CHARLES AGBAYEZA (AMASAMAN)
Well as a matter of right we need to demand a reduction in the just announced prices of fuel. There is certainly going to be a strangulation of the economy. Prices of goods and services are expected to rise and in all of this the workers are going to be those who will be most affected. The employers who cannot afford to pay them would drive them away and with the weak labour laws we have in the country, the few who remain would be forced to strain themselves in order to keep supply to the market. They suffer most in these times because their employers have only in mind the need to make mega profit and they wouldn’t mind to maltreat the workers in order to do that. There must certainly be a reduction in the price of fuel.”





DAVID OKINE (AMASAMAN)
I am not very happy with the way politics has been run in this country over the past 20 years. Our leaders must stand for every word they tell us when seeking our mandate. It is common knowledge that the price of petrol was a major campaign issue in this country during the last elections. And all the parties had their view of how to manage this particular resource. Then, we knew that the country imported crude, we knew that there are ups and downs on the international markets. None of the excuses they are giving us today didn’t exist. We wanted someone who could in spite of these difficulties manage the condition so that the people didn’t have to suffer its repercussions when the going got tough. President Mills must insist that there should be a certain reduction in the margins because he made a promise which got him votes and he must fulfill it.”
REBECCA ARYEH (AMASAMAN)
We are traders and we rely on transportation to bring our foodstuffs to the city.

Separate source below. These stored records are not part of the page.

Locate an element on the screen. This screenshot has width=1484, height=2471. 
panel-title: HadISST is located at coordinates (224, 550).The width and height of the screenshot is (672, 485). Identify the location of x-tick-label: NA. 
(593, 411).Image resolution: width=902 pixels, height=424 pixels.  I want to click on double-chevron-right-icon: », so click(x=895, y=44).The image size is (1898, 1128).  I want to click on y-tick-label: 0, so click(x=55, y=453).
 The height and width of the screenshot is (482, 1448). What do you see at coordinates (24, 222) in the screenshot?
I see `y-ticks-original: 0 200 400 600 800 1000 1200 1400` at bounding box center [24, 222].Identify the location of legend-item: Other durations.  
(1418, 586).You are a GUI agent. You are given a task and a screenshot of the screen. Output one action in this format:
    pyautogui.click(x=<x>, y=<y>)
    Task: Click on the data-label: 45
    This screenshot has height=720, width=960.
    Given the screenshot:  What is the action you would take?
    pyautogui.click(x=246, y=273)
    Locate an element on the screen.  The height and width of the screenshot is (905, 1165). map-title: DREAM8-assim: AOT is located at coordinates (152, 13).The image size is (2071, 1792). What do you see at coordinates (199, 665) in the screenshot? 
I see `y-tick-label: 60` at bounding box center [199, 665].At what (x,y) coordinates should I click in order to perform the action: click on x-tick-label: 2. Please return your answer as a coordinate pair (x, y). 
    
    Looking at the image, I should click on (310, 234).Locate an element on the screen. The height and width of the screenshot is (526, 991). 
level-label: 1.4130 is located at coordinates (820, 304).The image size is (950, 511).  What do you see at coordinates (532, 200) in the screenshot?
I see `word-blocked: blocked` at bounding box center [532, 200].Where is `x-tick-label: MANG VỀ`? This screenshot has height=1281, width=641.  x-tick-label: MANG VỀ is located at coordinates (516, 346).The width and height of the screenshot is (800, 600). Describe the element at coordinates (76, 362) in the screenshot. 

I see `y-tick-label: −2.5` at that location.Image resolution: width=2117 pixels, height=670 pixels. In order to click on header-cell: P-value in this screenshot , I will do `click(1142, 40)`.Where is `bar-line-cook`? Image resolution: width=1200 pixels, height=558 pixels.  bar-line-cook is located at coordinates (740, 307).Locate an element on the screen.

Where the roads are bad we face untold hardships in bringing down these goods. It so happens that any increment in the price of fuel compels us to pay more for transportation and this particular increase is a little too much. We must also have a system where the prices of particular commodities are fixed in order that traders do not take advantage of fuel price increases and inflate the prices of goods.”



JAMES BERNARD (AMASAMAN)
I believe any increment should have been between the ranges of 15 to 20%. The current percentage increase is a bit too high especially when people are just returning from the end of year festivities. Parents are going to pay fees and you can also expect an increase in the water and electricity bills because of these festivities which kept the homes very busy. Moreover, I do not agree with those who think that increasing the price of fuel can be the only way of raising revenue. Is it because everyone patronizes the commodity that we are placing all our burdens on it? Come on, we need to start thinking guided by our past experiences as a nation.”



FELIX AGBEY (AMASAMAN)
Over the past weeks there were hints in the media about an impending petroleum price increase and therefore I believe to a large extent the majority of Ghanaians were expecting this increment. However, the 30% increase is completely too much and steps must be taken to reduce it to a minimum. Of course, a commodity which we do not have and must be imported must sometimes come with certain difficulties. That is where the ingenuity of our leaders must come in to cushion the people against the ripple effects, either than that there would be no reason to have a government.”